To help pay for making health insurance affordable for small businesses and the middle class, the new law includes an increase in taxes for high earners. Specifically, for tax years beginning after December 31, 2012, the hospital insurance or “HI” tax rate will increase by 0.9 percentage points on an individual taxpayer earning over $200,000 ($250,000 for married couples filing jointly); these figures are not indexed for inflation.

Beginning in 2013, a 3.8 percent surtax called an “Unearned Income Medicare Contribution” will be placed on the net investment income of anyone earning more than $200,000 ($250,000 for a joint return). Net investment income includes interest, dividends, royalties, rents, gross income from a trade or business involving passive activities and net gain from disposition of property (other than property held in a trade or business). It should be noted that income “actively” earned by anyone running a small, closely-held business, is exempt from the unearned income surtax.

The owners and operators of many building businesses, as well as their employees, have long utilized both flexible spending accounts (FSAs) and health savings accounts (HSAs) to pay for medical expenses with pretax dollars. An HSA goes along with a high-deductible insurance policy and gives individuals a tax deduction for money saved that can be used for health care expenses. An FSA has similar tax advantages, but contributions to it are deducted from an employee’s salary and money in the account must be used by the end of the year.
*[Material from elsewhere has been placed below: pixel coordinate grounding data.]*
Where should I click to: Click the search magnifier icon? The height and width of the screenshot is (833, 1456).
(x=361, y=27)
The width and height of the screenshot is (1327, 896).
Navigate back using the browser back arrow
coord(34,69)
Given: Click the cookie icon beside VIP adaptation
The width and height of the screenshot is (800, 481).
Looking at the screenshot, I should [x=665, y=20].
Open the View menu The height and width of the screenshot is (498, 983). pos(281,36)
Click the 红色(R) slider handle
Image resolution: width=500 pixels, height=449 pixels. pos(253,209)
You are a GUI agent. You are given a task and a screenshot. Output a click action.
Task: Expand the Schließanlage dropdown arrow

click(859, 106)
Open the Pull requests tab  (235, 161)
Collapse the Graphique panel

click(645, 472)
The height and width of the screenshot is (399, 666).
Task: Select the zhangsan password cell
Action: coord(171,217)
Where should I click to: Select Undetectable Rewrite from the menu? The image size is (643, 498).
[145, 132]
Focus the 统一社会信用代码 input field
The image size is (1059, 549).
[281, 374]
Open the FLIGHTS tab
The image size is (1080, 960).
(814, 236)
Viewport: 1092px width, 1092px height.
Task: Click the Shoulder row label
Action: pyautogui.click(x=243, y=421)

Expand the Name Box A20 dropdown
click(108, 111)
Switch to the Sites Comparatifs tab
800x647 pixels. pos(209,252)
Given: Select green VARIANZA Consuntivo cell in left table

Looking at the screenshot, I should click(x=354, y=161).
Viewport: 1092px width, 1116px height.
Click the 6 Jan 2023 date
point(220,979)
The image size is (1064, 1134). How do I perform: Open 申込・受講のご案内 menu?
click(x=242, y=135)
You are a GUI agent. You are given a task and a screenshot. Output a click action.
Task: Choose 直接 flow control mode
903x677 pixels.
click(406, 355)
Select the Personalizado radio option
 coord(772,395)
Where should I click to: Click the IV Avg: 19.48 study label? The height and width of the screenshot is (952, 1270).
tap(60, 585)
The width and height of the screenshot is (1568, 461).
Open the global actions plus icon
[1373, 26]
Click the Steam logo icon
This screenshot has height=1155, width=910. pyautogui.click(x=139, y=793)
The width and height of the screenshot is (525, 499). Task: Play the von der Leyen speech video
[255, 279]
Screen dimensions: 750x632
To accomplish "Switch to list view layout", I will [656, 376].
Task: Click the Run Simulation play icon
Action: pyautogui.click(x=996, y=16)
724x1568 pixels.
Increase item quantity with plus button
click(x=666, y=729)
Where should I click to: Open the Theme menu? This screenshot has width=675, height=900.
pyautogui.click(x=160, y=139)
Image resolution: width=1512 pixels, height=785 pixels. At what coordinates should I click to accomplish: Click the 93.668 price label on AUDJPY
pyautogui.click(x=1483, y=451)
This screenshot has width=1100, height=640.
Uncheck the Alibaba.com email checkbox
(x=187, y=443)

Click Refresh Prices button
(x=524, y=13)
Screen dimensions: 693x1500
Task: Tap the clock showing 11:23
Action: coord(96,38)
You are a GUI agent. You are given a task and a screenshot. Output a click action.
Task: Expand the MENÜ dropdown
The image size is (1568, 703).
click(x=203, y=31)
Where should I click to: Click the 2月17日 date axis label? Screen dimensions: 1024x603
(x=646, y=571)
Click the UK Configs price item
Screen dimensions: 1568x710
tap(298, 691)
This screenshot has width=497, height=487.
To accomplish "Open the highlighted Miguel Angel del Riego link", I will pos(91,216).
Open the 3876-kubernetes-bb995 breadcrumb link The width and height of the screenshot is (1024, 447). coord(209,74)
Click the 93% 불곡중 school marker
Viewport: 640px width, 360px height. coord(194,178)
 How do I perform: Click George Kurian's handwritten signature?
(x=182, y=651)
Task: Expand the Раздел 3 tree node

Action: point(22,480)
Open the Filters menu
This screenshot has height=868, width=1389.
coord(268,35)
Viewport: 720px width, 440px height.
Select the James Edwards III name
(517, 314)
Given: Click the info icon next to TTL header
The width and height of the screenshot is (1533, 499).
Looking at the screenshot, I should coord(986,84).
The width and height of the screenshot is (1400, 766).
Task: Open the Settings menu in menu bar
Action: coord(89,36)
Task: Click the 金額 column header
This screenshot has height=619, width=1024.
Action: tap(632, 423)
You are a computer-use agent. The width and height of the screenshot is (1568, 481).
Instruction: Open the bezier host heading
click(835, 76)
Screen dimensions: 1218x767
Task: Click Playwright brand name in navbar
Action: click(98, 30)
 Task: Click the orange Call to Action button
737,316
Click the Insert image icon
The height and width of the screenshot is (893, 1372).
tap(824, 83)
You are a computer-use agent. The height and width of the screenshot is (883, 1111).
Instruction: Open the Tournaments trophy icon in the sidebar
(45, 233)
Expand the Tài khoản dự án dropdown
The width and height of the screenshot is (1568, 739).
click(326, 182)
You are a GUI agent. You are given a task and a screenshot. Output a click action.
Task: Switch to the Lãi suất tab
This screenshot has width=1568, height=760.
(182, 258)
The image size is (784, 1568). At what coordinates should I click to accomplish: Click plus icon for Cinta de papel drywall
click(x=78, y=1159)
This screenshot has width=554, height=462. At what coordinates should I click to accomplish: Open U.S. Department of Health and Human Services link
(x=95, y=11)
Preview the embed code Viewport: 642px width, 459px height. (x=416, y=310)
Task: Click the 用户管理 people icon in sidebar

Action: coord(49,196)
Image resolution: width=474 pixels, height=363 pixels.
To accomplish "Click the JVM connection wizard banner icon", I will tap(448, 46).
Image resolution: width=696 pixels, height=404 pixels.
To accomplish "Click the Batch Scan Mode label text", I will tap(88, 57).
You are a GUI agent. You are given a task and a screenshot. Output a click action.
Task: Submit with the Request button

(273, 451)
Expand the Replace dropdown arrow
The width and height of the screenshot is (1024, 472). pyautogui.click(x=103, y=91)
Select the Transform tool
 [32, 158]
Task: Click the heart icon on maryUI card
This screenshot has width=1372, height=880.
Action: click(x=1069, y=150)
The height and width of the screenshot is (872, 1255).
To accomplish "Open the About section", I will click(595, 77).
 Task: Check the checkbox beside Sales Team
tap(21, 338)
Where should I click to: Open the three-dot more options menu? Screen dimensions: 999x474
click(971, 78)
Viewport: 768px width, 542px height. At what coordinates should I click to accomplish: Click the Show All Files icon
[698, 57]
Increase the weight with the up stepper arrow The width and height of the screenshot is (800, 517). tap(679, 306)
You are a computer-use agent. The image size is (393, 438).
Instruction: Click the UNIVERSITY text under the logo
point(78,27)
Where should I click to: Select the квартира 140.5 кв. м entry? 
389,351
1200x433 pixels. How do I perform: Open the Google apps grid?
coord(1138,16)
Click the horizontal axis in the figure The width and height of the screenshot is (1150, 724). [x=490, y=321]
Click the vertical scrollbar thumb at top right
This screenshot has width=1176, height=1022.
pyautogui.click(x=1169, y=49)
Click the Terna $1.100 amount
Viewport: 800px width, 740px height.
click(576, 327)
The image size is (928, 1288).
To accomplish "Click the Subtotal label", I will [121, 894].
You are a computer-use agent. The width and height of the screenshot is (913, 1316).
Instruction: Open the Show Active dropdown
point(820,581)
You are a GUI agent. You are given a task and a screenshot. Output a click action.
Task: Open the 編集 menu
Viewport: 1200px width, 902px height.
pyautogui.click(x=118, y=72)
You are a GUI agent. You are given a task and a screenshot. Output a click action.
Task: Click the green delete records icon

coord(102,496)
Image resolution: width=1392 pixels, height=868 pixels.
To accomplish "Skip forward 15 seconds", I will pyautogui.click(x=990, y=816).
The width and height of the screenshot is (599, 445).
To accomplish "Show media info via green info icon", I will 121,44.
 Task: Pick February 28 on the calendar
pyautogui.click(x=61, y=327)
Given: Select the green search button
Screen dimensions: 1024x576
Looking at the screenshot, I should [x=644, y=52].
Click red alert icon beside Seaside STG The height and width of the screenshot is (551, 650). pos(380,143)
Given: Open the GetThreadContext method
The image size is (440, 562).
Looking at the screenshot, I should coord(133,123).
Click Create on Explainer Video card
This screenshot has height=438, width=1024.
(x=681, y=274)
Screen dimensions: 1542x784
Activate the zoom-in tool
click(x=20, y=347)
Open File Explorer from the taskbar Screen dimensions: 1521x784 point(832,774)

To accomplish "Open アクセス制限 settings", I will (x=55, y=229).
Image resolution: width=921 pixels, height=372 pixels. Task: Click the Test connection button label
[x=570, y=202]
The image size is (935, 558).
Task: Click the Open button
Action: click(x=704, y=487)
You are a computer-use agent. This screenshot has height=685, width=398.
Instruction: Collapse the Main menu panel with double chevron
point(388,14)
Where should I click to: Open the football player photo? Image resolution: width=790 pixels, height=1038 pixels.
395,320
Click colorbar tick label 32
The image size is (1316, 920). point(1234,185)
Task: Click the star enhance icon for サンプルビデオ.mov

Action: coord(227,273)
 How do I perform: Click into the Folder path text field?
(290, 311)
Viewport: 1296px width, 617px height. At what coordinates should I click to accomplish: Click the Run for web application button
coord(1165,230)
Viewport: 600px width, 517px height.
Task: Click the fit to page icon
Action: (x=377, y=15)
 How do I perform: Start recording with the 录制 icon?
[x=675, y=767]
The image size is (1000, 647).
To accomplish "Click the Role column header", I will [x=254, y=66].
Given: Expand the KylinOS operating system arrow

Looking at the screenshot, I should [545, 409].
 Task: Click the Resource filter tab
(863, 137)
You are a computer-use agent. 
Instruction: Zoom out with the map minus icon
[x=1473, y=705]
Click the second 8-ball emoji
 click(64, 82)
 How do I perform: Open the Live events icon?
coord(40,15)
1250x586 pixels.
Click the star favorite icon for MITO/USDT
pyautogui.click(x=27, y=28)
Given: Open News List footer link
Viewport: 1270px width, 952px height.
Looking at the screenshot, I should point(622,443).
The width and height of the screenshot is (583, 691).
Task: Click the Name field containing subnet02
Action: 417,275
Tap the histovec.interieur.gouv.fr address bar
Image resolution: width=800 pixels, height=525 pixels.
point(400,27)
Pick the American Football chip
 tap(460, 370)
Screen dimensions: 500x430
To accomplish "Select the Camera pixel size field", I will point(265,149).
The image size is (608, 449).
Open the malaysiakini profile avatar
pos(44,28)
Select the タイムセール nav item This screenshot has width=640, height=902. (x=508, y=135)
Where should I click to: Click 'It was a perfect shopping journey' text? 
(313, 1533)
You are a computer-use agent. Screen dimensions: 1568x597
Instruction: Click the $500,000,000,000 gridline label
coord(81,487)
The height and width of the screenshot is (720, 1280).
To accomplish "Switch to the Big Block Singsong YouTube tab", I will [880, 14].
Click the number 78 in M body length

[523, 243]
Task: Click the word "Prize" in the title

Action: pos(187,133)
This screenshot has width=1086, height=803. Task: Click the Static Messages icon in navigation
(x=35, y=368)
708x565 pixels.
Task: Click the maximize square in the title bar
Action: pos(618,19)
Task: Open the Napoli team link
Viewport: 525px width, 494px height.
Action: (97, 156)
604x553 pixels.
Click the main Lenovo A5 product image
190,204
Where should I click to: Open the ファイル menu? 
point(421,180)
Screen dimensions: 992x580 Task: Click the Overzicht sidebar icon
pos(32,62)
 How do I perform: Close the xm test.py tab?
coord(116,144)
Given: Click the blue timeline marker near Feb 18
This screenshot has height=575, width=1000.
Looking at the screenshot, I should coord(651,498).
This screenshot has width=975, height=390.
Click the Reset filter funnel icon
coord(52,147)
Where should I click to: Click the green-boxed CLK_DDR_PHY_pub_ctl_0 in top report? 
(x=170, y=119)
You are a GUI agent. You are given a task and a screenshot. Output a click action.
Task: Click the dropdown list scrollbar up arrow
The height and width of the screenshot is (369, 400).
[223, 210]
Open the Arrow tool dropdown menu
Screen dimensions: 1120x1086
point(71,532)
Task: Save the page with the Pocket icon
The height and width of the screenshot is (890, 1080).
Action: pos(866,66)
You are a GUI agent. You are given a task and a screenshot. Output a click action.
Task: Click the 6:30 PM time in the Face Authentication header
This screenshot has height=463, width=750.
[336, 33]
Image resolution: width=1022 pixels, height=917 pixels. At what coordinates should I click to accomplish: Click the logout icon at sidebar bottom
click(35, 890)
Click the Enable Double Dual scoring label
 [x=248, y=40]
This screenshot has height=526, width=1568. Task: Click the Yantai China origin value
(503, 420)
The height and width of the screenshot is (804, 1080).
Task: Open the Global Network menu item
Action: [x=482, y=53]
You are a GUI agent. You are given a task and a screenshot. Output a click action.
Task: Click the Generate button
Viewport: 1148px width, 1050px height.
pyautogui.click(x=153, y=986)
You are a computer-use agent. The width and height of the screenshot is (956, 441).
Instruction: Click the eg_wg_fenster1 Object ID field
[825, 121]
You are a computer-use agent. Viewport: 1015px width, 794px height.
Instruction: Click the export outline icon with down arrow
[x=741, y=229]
The new law modifies the definition of qualified medical expenses for health FSAs and HSAs to conform them to the definition used for the medical expense itemized deduction (excluding over-the-counter medicines unless prescribed by a health care professional) beginning in 2011. The law also caps health FSA contributions at $2,500 per year after 2012, which is indexed annually for inflation after 2013.

There are also increases in the additional tax on non-qualified distributions from HSAs from 10 percent to 20 percent and from Archer MSAs from 15 to 20 percent. And, as mentioned, the amount of contributions to FSAs will be limited to $2,500 per year, effective for tax years beginning after December 31, 2012. The dollar amount will be inflation-indexed after 2013.

Many of the changes in the new law’s more than 2,400 pages, such as requiring most people to have health insurance and employers to provide coverage, will take at least two years to go into effect. Will you and your building business be ready?

Mark Battersby, a regular Rural Builder columnist, has more than 30 years experience in small business issues, tax and financial matters. He writes extensively on business topics.